Mark the fly fisherman powered up and shared some intel. He had caught kings yesterday with an 85 in the mix. Then Tom caught something at last. A yakka sized pike that went out for a king. Anticipation levels rising.









Over the next hours I kept an eye on Mark the king barometer but his fly rod was swishing and not bending. Eventually he headed home. I decided to do the same. Rueful acceptance.

The SW'er was picking up, the window was closing. Up North a change of weather was being forged. Time to go.










The wind was from the South but the storm was closing from the North. Maybe there would be enough time to get to the ramp?

















Na, not a chance. Soaking on the outside, drips off the hat brim, no fish. Don't care anymore, dry, warm Kokatats!
Winter.


----------



## Zed (Sep 18, 2006)

Thats the winter I expect. That carnster hes an anomaly.


----------



## avayak (May 23, 2007)

Zed said:


> Thats the winter I expect. That carnster hes an anomaly.


That's the Winter I expect too Zed. 
Treat them mean and keep them keen.
It has been a mild Winter though. Sea temps have only dropped recently.
The Yellowtail kings have been active on the outer reefs in 70-130 meters. Too far for the yak unfortunately.


----------



## keza (Mar 6, 2007)

Great report Gary, sorry I couldn't make that one.
But then again


----------



## leapyear (Jan 29, 2014)

It was a nice couple of hours in that little window before the front moved in. I donutted out there too but for some reef junk. Sounder problems had me making a successful repair job with the scissors and pliers before launch...but it packed up again about 45 mins in and I couldn't revive it. Fished a couple of marks with frustratingly little action. Made it back to the car just in time - by the time I turned onto pittwater rd it was coming down in buckets...


----------



## dru (Dec 13, 2008)

Great to see you guys out there with your winter Woolies!
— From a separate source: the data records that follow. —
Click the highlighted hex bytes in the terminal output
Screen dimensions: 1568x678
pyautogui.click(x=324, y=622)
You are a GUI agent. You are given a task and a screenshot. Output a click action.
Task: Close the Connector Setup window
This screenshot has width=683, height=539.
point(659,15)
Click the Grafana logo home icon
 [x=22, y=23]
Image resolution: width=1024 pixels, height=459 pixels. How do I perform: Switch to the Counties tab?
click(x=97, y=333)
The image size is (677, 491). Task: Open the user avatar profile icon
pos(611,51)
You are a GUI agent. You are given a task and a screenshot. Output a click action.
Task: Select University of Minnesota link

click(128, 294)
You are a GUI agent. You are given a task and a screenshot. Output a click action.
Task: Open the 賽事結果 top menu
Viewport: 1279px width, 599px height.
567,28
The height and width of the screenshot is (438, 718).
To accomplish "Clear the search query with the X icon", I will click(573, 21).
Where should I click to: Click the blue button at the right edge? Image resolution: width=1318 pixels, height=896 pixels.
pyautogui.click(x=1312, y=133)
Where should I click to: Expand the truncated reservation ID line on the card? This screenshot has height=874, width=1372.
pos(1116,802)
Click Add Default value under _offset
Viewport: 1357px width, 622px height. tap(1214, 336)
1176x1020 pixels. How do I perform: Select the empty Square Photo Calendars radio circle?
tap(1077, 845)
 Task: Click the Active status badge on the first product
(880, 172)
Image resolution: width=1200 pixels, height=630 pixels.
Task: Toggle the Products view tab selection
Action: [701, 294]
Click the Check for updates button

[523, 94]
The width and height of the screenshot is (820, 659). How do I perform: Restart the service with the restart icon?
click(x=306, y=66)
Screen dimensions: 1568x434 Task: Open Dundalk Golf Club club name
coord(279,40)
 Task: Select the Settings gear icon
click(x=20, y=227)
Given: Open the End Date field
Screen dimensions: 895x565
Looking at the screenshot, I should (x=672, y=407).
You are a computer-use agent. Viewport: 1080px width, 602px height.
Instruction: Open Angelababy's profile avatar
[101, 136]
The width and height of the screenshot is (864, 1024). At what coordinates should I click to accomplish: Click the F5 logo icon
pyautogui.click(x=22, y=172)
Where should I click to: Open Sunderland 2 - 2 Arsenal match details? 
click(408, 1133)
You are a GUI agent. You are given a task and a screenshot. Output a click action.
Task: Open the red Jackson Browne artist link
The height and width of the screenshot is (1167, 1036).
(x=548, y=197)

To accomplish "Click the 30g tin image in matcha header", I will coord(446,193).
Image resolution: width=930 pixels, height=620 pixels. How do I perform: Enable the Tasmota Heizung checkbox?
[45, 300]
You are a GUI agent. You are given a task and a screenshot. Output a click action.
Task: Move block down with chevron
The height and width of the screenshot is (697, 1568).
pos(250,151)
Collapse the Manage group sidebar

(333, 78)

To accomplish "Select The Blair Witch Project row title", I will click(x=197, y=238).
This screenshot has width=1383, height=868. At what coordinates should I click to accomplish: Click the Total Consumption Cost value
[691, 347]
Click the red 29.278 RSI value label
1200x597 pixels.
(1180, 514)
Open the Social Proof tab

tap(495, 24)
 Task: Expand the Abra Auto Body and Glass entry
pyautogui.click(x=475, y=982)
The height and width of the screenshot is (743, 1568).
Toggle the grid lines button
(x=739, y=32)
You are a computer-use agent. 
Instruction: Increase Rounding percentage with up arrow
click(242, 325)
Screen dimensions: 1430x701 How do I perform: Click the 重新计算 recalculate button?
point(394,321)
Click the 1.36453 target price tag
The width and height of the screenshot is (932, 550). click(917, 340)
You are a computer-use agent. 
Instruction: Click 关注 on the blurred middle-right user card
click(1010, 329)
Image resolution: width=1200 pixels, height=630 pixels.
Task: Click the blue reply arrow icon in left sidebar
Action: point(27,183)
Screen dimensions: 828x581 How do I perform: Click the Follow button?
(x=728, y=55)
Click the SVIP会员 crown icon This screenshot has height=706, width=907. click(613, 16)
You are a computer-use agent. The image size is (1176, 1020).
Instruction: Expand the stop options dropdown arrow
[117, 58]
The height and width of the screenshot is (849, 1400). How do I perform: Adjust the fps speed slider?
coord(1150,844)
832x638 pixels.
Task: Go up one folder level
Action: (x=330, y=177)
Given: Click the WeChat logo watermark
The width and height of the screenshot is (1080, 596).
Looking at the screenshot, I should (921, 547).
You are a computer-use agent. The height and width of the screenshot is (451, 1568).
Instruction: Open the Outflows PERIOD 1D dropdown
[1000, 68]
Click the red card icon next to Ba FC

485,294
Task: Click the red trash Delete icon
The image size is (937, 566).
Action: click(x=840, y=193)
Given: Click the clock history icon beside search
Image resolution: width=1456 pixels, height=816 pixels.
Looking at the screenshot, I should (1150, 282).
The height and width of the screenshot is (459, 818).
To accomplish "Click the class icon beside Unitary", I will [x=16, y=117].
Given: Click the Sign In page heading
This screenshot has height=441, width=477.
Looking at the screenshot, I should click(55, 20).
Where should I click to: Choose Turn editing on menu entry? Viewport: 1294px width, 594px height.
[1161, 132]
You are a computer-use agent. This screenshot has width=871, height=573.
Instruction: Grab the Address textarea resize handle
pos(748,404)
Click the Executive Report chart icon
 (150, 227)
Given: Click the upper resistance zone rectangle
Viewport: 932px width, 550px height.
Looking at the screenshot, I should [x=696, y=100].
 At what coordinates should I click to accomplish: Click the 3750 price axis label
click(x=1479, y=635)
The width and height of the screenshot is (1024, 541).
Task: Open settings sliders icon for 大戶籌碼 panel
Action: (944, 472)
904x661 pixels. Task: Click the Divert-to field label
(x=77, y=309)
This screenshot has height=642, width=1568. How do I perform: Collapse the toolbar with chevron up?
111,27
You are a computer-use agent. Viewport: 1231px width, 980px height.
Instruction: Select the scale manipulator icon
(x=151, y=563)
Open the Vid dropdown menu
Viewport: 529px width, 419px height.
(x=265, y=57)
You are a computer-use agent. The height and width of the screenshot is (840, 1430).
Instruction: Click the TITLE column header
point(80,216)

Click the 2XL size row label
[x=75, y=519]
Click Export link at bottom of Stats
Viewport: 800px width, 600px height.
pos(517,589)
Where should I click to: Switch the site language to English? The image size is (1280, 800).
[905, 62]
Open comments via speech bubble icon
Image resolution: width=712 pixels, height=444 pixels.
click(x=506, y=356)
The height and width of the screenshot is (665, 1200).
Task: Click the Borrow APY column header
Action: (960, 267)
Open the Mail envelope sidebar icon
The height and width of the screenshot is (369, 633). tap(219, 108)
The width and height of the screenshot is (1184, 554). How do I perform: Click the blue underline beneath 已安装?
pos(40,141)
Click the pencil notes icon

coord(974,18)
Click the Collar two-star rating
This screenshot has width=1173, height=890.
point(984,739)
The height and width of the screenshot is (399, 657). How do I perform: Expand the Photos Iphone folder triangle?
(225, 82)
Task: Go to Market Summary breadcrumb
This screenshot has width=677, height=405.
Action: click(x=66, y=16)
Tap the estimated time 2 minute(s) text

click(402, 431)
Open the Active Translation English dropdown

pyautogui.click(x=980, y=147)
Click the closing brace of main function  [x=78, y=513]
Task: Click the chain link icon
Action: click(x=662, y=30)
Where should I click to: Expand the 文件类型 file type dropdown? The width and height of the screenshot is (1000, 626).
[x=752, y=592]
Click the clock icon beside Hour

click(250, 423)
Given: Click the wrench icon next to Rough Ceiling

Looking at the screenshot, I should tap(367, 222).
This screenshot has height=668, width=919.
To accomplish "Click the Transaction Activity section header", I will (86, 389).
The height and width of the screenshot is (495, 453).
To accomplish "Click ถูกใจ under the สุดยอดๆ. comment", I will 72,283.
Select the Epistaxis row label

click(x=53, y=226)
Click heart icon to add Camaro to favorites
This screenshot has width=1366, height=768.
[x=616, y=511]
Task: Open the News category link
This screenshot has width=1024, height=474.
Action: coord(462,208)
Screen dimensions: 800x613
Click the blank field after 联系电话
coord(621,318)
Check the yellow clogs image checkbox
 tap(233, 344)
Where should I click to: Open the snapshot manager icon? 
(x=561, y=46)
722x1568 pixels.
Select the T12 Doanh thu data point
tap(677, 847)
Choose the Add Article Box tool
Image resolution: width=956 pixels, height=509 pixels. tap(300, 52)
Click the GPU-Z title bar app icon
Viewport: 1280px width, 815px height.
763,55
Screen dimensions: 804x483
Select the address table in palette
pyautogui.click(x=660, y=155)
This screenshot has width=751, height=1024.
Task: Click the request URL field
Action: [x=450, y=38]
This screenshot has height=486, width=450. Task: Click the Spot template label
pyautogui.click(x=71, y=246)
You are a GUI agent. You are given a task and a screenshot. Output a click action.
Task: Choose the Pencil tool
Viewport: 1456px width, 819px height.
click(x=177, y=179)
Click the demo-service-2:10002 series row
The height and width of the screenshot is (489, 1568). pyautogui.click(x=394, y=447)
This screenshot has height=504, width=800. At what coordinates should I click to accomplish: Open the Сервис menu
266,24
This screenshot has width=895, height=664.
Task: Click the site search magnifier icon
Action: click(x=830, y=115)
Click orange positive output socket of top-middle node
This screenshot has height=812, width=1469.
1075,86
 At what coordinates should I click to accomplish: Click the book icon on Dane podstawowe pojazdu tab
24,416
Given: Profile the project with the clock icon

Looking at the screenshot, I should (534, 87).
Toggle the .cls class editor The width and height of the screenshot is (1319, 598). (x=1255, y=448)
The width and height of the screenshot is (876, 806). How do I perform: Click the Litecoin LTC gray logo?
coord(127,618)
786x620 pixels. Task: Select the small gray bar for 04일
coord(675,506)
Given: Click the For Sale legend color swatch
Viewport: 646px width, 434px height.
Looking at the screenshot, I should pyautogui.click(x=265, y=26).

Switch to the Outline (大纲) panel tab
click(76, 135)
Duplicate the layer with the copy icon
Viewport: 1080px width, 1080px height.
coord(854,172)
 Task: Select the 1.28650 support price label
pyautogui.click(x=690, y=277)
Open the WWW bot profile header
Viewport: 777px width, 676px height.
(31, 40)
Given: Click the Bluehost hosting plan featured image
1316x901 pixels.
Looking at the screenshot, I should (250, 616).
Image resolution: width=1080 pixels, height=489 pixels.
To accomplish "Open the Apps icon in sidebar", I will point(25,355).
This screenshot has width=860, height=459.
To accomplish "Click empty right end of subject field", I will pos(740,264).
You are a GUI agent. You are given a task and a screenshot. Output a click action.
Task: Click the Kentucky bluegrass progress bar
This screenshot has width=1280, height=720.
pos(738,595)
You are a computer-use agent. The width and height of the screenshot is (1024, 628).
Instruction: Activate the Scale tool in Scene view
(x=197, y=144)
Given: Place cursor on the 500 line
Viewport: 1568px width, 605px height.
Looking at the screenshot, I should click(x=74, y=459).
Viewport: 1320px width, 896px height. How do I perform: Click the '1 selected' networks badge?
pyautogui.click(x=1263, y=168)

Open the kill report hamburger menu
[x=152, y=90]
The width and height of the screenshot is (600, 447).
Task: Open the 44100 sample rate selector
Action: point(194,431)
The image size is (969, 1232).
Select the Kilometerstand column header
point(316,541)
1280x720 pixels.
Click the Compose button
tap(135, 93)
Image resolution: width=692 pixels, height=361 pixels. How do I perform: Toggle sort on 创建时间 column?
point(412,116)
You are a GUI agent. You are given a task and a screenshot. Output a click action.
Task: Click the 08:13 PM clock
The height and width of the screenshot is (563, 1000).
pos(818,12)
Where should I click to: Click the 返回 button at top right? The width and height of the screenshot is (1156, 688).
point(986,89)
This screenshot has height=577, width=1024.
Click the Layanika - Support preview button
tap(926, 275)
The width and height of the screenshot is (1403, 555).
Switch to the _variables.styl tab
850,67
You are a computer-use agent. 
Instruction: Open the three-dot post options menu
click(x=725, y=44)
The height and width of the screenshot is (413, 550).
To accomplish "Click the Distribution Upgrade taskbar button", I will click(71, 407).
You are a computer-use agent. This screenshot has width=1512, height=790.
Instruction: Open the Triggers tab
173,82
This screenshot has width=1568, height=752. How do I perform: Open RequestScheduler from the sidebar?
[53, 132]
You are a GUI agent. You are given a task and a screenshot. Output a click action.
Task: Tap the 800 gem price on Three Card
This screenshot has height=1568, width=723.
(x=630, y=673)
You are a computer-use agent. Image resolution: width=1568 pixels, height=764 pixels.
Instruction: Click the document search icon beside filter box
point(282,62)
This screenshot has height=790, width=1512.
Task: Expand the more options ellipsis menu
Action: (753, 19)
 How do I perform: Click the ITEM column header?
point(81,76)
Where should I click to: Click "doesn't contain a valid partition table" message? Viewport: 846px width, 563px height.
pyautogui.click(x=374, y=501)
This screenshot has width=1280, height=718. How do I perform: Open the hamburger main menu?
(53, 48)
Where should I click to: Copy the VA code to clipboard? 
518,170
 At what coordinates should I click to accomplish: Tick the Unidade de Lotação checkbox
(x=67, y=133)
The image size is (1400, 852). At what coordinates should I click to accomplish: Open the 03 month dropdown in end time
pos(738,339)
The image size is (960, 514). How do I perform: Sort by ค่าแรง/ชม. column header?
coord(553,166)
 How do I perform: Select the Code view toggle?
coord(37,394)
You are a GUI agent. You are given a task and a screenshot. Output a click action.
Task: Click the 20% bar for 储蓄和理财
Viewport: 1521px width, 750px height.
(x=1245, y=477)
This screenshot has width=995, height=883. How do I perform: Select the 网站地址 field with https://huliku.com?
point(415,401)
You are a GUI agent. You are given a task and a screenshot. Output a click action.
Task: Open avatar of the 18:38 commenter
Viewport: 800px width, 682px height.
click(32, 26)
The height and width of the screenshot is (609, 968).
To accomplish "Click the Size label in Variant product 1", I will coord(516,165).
Hopefully my shoulder settles before it warms up.


----------



## paulb (Nov 12, 2006)

Managed a couple of pan sized snaps. Hooked the bottom, then it started moving, just the hint of a headshake or tail beat - then it woke up. Drag screaming, rod tip twisted back under the kayak - it showed no mercy, just rubbed me off a couple of seconds later. Matt heard me scream from a long long way away. Bastard Kings.....


----------



## DAC (Aug 29, 2008)

Great report Gary,
Looks like I didn't miss out this time...
How does paulb always seem to get amongst it?
Nice pic of the looming squall!
DaveC


----------



## avayak (May 23, 2007)

leapyear said:


> It was a nice couple of hours in that little window before the front moved in. I donutted out there too but for some reef junk. Sounder problems had me making a successful repair job with the scissors and pliers before launch...but it packed up again about 45 mins in and I couldn't revive it. Fished a couple of marks with frustratingly little action. Made it back to the car just in time - by the time I turned onto pittwater rd it was coming down in buckets...


Were you in your Superlight?
Some days technology conspires against you. I don't think the sounder mattered. There were good soundings all over and nothing looked at our offerings. Tom mused that sounder was just throwing simulator mode in now and then as a selling feature.


----------



## avayak (May 23, 2007)

DAC said:


> Great report Gary,
> Looks like I didn't miss out this time...
> How does paulb always seem to get amongst it?
> Nice pic of the looming squall!
> DaveC


Paul is always in the spot where fish are hungriest most of the time.
Longie sure provides a stage to watch the elements at work.
I'm sure Kerry would have loved capturing the mood.


----------



## avayak (May 23, 2007)

dru said:


> Great to see you guys out there with your winter Woolies!
> 
> Hopefully my shoulder settles before it warms up.


All the best for the recovery Dru. You could put some hours up on the TI. I'm sure it would make an awesome Longy yak with one hooked up and the other controlling the yak.


----------



## MrX (Feb 7, 2008)

Yep, that's winter fishing - those pics look gloomy Garry. At least it wasn't raining at launch. It doesn't really matter if it glasses off then pisses down when you're already out there in the elements - liberating. One solid snapper, and one light-gear smoking for me (I'm calling it a YFT). Bite sized stinking pike was set free after a couple of hours. Good to meet you Matt. DAC, you're a pussy!


----------



## Wrassemagnet (Oct 17, 2007)

Oh man I would trade Saturday sport for Saturday donut at longy with soaking in a heartbeat dudes. So jealous.


----------



## dru (Dec 13, 2008)

avayak said:


> dru said:
> 
> 
> > Great to see you guys out there with your winter Woolies!
> ...


Cheers bloke. Goal for the new season is fishing Longy with SWMBO. The TI is her boat afterall. Yesterday was my first paddle in roughly 6 months. Feels good! Longy might only be a couple of weeks away.

8)


----------



## leapyear (Jan 29, 2014)

avayak said:


> leapyear said:
> 
> 
> > It was a nice couple of hours in that little window before the front moved in. I donutted out there too but for some reef junk. Sounder problems had me making a successful repair job with the scissors and pliers before launch...but it packed up again about 45 mins in and I couldn't revive it. Fished a couple of marks with frustratingly little action. Made it back to the car just in time - by the time I turned onto pittwater rd it was coming down in buckets...
> ...


Haha yeah...it's almost worse knowing that there's fish below that don't want a bar of your offerings than being blissfully ignorant.

And yep, the green and yellow supalite.


----------